+++ TEXT SHOWN +++

Storm cellars are often used as a means of shelter in case of tornadoes or tropical cyclones. Common in tornado-prone areas, they have been around for more than 100 years—even referenced in the famous 1939 film The Wizard of Oz. Consisting either of a simple underground room, or an elaborate above-ground bunker, they are usually small rooms, designed to keep debris from entering and causing injury. When properly constructed, they can survive an EF5 tornado. While it is unknown how many lives have been saved by storm cellars, the number is undoubtedly high.

Some individuals and hobbyists, known as storm chasers, enjoy pursuing thunderstorms and tornadoes to explore their many visual and scientific aspects. Attempts have been made by some storm chasers from educational and scientific institutions to drop probes in the path of oncoming tornadoes in an effort to analyze the interior of the storms, but only about five drops have been successful since around 1990.

Due to the relative rarity and large scale of destructive power that tornadoes possess, their occurrence or the possibility that they may occur can often create what could be considered sensationalism in their reporting. This results in so-called weather wars, in which competing local media outlets, particularly TV news stations, engage in continually escalating technological one-upsmanship and drama in order to increase their market share. This is especially evident in tornado-prone markets, such as those in the Great Plains.

+++

### GOALS
#1 Which kinds of storm does the tornado text name? List each one once.
#2 Edit the tornado text starting with "Due to the relative" and going on through "the Great Plains.", putting "forecast battles" in place of "weather wars".

+++ RECORDS SHOWN +++

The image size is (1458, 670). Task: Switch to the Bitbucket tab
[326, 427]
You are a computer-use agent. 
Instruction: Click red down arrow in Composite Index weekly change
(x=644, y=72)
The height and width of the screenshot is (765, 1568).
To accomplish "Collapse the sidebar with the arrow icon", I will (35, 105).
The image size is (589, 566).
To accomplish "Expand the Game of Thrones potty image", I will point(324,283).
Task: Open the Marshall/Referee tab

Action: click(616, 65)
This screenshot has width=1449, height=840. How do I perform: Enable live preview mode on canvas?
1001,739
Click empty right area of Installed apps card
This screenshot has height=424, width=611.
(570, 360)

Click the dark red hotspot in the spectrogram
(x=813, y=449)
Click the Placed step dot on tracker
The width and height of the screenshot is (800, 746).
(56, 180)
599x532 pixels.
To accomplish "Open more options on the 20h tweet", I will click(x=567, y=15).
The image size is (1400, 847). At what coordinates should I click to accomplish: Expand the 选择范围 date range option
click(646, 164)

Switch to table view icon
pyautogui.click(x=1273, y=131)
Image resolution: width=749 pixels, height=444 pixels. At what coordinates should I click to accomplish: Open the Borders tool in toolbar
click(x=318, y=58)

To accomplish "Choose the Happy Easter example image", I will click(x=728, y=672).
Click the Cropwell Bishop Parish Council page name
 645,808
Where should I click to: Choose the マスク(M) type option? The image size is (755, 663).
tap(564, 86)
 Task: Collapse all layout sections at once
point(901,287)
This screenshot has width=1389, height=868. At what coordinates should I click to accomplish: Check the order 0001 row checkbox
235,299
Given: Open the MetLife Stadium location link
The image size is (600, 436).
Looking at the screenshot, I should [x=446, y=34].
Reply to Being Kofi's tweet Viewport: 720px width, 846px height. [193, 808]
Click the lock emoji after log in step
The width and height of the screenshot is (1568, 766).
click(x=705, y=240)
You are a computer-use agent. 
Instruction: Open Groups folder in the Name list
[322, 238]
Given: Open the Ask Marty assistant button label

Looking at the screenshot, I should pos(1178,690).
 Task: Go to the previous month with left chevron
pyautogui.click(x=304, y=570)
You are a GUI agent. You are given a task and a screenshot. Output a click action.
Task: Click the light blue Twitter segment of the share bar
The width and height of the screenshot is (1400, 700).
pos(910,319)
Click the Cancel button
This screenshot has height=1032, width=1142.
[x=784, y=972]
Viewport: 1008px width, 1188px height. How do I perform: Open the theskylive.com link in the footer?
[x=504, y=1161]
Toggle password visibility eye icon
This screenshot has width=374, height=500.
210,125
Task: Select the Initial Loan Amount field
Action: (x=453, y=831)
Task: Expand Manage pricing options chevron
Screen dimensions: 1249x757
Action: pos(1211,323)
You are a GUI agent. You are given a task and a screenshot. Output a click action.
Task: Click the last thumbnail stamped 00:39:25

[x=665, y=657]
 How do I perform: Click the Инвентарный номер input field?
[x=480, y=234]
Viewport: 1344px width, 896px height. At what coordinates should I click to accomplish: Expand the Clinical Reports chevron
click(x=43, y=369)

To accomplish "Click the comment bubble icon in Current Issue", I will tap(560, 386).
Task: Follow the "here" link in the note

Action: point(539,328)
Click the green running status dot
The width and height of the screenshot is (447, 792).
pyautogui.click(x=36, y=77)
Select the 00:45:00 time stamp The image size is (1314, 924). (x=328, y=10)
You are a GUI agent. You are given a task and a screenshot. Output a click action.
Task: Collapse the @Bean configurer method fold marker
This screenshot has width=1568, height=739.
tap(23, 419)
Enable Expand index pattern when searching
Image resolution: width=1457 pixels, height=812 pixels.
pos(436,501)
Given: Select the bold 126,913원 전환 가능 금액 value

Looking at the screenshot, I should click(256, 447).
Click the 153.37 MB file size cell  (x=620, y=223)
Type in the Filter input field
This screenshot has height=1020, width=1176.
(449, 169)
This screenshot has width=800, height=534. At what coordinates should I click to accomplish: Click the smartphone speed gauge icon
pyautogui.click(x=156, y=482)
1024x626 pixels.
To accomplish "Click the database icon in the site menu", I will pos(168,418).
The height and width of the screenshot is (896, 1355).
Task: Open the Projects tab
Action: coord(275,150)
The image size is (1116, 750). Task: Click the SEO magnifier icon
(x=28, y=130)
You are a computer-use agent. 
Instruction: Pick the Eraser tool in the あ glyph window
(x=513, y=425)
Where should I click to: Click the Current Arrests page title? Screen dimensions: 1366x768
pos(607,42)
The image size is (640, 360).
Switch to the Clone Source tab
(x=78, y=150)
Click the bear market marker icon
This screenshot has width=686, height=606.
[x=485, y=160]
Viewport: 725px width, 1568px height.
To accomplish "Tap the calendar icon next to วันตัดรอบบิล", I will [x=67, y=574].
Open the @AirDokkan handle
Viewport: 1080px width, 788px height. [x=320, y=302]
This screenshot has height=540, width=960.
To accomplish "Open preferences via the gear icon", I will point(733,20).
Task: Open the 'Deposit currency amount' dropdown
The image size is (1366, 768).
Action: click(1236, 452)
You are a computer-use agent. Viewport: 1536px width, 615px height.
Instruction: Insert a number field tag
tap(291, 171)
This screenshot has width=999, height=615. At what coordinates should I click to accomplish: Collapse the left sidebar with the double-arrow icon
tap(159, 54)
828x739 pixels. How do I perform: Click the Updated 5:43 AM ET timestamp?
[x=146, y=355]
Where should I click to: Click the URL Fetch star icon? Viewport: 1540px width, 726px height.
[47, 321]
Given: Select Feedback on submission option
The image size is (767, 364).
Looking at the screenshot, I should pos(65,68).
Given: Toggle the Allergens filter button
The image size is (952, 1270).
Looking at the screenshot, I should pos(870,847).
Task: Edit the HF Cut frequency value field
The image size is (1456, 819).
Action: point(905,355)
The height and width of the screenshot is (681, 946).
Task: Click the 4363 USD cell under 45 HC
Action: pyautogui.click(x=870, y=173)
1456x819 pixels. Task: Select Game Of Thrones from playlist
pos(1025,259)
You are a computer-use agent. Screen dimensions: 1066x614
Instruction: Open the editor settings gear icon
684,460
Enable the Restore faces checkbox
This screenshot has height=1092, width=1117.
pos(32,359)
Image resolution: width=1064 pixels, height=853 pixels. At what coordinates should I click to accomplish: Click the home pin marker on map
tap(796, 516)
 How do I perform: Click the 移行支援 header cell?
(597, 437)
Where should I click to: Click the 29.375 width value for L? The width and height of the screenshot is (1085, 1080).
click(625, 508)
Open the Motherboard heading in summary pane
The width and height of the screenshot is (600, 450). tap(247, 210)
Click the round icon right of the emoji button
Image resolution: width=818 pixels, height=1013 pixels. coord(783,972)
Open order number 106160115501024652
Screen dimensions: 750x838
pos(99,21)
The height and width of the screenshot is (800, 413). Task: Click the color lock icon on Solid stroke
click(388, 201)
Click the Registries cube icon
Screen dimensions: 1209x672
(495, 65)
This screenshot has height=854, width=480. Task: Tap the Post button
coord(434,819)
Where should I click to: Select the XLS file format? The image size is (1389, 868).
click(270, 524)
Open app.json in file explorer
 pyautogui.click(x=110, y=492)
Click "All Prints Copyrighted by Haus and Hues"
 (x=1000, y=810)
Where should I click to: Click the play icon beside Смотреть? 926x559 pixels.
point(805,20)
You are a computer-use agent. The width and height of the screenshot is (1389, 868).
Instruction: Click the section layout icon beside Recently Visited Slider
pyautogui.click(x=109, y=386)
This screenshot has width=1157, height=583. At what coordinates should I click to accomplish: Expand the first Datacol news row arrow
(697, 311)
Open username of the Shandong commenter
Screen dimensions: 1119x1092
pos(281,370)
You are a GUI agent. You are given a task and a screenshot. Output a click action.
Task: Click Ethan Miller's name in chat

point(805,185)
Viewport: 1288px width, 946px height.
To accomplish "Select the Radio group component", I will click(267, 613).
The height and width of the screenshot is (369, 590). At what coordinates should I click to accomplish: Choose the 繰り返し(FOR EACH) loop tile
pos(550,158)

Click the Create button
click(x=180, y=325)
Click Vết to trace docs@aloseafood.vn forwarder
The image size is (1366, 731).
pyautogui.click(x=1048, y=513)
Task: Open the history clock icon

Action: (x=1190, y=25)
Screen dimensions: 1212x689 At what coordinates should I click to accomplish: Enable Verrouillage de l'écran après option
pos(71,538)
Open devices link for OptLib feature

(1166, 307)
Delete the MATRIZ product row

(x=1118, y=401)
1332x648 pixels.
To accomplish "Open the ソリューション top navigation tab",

+++

### FINAL RESULTS
#1 tornadoes, tropical cyclones, thunderstorms

#2
Due to the relative rarity and large scale of destructive power that tornadoes possess, their occurrence or the possibility that they may occur can often create what could be considered sensationalism in their reporting. This results in so-called forecast battles, in which competing local media outlets, particularly TV news stations, engage in continually escalating technological one-upsmanship and drama in order to increase their market share. This is especially evident in tornado-prone markets, such as those in the Great Plains.